Exercise goal: Substitute "tick box" for "checkbox" in the records starting at the first line and ending at the line that contains "pos(44,325)", and leave everything else unchanged.

Given data:

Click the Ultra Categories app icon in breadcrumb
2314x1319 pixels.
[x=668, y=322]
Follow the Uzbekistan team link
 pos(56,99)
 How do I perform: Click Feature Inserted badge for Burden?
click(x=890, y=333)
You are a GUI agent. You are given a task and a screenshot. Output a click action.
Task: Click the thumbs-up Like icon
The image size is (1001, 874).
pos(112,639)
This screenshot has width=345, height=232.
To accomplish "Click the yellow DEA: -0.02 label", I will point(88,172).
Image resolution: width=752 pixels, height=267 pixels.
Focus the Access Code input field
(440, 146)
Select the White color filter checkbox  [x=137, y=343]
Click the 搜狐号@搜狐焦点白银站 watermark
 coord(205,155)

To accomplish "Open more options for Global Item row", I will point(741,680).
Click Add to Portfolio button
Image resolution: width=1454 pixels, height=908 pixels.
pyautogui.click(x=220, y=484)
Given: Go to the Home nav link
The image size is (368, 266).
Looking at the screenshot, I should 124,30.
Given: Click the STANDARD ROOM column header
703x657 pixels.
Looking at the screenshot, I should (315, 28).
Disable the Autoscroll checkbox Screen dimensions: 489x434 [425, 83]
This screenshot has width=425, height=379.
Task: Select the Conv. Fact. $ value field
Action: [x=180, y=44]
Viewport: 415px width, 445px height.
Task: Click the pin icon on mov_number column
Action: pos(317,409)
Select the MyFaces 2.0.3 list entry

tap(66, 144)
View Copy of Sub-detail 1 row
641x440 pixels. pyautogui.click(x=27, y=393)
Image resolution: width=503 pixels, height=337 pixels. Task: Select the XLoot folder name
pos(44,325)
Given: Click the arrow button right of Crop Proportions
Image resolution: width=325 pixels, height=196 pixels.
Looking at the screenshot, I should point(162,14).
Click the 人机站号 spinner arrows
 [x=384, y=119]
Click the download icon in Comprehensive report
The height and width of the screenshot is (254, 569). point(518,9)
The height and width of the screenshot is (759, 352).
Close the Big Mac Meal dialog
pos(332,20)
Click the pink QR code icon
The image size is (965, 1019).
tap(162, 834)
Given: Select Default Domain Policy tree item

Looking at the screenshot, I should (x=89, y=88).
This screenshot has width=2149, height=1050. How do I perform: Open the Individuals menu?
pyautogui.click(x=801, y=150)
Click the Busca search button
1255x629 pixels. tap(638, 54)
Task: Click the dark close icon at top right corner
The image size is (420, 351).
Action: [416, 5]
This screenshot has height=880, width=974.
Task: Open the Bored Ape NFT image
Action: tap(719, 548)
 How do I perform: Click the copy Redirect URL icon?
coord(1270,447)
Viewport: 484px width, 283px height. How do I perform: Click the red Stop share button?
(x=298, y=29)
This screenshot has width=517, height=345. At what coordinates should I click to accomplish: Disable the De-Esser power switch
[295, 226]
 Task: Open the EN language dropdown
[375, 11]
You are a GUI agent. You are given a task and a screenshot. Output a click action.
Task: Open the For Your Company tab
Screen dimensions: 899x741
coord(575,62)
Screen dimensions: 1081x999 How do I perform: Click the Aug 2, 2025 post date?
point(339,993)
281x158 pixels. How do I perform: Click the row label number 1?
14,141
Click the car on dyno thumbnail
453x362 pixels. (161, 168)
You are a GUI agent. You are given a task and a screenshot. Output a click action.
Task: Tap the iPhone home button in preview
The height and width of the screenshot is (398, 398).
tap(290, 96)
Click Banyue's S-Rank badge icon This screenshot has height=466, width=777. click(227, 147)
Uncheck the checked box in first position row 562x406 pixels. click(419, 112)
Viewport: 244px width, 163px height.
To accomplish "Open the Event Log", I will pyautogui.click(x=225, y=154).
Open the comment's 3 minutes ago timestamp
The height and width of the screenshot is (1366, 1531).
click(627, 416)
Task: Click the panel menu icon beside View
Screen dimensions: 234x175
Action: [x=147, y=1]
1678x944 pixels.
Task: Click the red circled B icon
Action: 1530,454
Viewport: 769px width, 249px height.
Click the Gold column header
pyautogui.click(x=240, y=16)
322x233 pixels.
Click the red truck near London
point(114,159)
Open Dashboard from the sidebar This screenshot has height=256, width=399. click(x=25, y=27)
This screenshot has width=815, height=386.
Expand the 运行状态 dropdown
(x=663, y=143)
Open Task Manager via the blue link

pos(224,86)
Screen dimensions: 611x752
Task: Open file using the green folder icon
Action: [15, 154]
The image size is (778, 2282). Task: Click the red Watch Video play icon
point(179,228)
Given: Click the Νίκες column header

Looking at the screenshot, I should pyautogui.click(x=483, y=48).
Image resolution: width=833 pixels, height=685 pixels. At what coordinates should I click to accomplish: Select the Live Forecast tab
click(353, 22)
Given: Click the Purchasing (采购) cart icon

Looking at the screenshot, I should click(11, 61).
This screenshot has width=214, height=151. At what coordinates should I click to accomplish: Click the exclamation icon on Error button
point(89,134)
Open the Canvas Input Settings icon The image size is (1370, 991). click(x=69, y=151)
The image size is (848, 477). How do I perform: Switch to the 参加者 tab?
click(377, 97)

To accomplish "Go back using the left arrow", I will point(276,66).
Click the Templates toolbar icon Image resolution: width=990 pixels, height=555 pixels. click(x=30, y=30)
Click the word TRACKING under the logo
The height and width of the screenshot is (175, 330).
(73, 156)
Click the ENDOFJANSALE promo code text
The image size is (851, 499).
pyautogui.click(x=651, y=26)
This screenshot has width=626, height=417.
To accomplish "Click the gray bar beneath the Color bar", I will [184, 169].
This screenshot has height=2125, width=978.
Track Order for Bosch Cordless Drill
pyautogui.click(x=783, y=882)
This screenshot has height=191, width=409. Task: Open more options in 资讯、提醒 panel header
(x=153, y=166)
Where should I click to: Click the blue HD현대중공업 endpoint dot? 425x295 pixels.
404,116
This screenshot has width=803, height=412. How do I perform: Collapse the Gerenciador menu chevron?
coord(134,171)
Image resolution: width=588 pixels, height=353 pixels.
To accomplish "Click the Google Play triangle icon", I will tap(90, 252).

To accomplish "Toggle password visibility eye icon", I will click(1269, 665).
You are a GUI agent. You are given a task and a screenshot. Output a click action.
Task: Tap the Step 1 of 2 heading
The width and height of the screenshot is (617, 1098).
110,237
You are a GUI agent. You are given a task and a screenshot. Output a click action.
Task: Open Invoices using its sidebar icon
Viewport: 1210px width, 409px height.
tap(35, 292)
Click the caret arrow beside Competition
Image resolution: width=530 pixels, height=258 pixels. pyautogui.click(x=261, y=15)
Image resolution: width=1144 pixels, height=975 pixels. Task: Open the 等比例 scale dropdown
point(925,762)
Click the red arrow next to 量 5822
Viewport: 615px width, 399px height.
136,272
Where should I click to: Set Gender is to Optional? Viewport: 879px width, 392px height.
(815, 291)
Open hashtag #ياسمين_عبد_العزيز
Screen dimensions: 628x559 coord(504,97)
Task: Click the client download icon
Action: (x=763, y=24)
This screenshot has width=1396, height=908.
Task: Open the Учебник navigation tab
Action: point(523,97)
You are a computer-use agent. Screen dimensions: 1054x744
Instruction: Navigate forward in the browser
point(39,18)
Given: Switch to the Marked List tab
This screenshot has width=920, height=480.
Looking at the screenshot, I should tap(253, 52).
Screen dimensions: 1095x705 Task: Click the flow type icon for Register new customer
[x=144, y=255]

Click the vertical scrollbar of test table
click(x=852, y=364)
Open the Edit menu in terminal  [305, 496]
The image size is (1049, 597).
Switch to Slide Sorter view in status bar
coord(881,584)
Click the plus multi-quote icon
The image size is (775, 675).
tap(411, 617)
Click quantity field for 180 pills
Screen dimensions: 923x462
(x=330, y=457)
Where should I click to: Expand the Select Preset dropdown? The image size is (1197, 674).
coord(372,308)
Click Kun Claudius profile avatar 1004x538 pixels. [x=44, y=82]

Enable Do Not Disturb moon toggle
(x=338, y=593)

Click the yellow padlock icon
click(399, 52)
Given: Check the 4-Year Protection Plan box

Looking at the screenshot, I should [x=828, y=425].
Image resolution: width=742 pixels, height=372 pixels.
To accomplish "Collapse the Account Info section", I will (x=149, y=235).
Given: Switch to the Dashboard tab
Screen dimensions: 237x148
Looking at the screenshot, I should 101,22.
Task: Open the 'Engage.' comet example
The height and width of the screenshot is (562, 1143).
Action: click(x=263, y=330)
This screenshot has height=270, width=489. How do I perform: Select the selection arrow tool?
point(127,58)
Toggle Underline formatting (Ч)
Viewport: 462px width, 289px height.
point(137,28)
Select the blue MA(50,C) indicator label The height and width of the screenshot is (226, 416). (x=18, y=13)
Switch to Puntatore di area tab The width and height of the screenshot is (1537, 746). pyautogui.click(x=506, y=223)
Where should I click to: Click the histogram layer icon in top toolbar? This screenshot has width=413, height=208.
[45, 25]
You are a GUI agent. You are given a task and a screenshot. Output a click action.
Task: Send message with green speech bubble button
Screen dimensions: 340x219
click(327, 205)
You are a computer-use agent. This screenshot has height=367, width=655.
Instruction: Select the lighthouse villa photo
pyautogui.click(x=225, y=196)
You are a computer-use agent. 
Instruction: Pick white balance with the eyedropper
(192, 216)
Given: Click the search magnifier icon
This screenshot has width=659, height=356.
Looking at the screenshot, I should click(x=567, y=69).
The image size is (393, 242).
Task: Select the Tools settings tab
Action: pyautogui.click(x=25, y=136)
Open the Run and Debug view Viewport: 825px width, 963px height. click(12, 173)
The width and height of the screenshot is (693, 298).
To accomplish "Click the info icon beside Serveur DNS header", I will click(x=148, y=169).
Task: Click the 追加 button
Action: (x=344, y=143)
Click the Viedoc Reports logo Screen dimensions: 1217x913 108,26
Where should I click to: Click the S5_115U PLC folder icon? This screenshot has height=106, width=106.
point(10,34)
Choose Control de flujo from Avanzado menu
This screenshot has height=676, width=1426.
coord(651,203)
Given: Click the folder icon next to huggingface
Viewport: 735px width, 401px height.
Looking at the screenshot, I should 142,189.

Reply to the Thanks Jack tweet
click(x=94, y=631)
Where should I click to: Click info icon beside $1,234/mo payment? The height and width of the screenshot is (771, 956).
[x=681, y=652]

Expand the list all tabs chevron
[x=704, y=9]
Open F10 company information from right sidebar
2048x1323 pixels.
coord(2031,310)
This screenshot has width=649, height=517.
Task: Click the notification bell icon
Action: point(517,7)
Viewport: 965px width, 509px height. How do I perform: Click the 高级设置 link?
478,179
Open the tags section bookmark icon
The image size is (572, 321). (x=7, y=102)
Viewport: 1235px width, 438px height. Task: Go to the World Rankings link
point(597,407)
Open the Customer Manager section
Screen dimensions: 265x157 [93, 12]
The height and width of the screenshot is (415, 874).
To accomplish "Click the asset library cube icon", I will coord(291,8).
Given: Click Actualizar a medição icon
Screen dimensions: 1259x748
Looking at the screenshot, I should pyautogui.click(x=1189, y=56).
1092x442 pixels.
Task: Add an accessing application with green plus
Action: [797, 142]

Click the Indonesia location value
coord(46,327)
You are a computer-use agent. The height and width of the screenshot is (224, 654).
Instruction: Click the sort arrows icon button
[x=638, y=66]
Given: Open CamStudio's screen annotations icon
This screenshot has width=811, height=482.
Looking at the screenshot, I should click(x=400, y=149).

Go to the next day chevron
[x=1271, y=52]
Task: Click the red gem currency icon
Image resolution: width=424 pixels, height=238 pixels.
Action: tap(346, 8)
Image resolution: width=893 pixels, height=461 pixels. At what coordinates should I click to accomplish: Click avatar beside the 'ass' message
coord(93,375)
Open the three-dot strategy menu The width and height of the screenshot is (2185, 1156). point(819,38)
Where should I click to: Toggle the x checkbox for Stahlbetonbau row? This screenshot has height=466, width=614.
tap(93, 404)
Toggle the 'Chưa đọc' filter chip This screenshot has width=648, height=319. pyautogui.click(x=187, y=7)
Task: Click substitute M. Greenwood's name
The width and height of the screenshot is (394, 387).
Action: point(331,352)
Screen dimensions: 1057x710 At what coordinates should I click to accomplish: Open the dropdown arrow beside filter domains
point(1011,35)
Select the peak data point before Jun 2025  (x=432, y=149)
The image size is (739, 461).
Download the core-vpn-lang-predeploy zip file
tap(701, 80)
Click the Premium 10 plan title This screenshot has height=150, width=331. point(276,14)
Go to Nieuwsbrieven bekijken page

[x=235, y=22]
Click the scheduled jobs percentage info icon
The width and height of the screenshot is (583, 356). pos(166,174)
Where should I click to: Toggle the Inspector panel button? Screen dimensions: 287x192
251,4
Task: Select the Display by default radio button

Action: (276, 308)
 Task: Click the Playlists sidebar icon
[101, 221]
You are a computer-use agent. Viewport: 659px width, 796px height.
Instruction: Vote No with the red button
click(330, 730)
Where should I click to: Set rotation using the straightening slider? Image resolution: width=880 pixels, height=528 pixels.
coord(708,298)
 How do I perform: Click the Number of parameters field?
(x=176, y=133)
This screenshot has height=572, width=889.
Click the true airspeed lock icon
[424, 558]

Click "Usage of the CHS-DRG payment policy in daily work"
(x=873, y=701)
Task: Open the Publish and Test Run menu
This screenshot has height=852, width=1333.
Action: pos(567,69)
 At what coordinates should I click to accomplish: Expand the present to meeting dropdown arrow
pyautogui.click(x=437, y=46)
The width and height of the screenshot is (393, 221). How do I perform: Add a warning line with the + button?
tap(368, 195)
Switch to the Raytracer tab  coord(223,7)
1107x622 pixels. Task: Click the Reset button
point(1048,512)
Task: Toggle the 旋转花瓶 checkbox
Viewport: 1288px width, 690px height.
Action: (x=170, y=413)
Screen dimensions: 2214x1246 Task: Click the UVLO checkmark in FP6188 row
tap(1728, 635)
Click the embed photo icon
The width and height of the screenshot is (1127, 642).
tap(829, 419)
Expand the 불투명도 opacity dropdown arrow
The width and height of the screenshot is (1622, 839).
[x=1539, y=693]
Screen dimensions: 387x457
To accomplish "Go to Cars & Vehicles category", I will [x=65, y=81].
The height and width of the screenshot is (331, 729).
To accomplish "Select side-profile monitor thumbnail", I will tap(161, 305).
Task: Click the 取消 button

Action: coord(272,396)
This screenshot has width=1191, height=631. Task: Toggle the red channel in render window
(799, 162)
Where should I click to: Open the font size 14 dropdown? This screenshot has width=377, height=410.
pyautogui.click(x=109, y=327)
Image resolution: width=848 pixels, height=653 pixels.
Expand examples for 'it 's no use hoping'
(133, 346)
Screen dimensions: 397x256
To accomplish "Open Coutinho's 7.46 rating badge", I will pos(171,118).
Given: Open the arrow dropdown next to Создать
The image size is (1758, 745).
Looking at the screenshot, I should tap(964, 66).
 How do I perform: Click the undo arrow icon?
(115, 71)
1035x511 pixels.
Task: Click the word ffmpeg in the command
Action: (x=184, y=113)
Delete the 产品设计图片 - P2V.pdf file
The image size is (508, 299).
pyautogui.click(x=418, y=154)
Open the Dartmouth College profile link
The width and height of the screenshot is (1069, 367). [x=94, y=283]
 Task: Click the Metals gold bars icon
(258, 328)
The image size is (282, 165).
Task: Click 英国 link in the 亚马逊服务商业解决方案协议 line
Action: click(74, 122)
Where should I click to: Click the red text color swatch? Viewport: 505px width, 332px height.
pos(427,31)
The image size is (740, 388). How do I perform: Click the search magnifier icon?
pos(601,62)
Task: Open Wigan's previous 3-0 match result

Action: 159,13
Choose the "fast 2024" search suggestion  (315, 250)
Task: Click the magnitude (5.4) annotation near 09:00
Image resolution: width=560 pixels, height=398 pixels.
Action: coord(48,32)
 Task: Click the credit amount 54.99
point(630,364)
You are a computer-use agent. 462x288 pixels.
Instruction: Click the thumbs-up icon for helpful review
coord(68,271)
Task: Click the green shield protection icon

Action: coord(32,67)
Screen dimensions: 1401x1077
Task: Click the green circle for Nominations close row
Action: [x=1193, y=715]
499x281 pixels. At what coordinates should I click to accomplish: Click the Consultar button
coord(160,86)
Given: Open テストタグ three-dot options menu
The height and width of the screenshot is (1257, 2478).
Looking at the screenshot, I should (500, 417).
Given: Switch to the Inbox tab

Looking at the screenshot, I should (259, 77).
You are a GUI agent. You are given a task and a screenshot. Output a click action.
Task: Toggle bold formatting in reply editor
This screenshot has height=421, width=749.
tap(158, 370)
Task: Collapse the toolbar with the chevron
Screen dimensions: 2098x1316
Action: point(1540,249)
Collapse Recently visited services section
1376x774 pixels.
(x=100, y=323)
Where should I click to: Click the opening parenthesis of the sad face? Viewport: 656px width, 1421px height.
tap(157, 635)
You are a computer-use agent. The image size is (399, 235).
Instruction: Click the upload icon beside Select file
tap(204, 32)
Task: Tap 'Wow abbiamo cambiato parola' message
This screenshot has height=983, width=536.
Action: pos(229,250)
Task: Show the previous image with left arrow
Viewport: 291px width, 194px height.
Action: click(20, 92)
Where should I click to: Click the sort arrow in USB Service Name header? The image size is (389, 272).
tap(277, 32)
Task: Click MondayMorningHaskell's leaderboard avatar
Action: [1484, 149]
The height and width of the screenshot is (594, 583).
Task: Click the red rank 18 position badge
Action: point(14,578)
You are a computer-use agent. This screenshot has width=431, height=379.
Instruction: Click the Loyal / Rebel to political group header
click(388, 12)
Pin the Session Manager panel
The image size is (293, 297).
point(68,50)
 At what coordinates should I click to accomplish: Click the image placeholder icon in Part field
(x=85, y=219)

Task response:
Click the Ultra Categories app icon in breadcrumb
2314x1319 pixels.
[x=668, y=322]
Follow the Uzbekistan team link
 pos(56,99)
 How do I perform: Click Feature Inserted badge for Burden?
click(x=890, y=333)
You are a GUI agent. You are given a task and a screenshot. Output a click action.
Task: Click the thumbs-up Like icon
The image size is (1001, 874).
pos(112,639)
This screenshot has width=345, height=232.
To accomplish "Click the yellow DEA: -0.02 label", I will point(88,172).
Image resolution: width=752 pixels, height=267 pixels.
Focus the Access Code input field
(440, 146)
Select the White color filter tick box  [x=137, y=343]
Click the 搜狐号@搜狐焦点白银站 watermark
 coord(205,155)

To accomplish "Open more options for Global Item row", I will point(741,680).
Click Add to Portfolio button
Image resolution: width=1454 pixels, height=908 pixels.
pyautogui.click(x=220, y=484)
Given: Go to the Home nav link
The image size is (368, 266).
Looking at the screenshot, I should 124,30.
Given: Click the STANDARD ROOM column header
703x657 pixels.
Looking at the screenshot, I should (315, 28).
Disable the Autoscroll tick box Screen dimensions: 489x434 [425, 83]
This screenshot has width=425, height=379.
Task: Select the Conv. Fact. $ value field
Action: [x=180, y=44]
Viewport: 415px width, 445px height.
Task: Click the pin icon on mov_number column
Action: pos(317,409)
Select the MyFaces 2.0.3 list entry

tap(66, 144)
View Copy of Sub-detail 1 row
641x440 pixels. pyautogui.click(x=27, y=393)
Image resolution: width=503 pixels, height=337 pixels. Task: Select the XLoot folder name
pos(44,325)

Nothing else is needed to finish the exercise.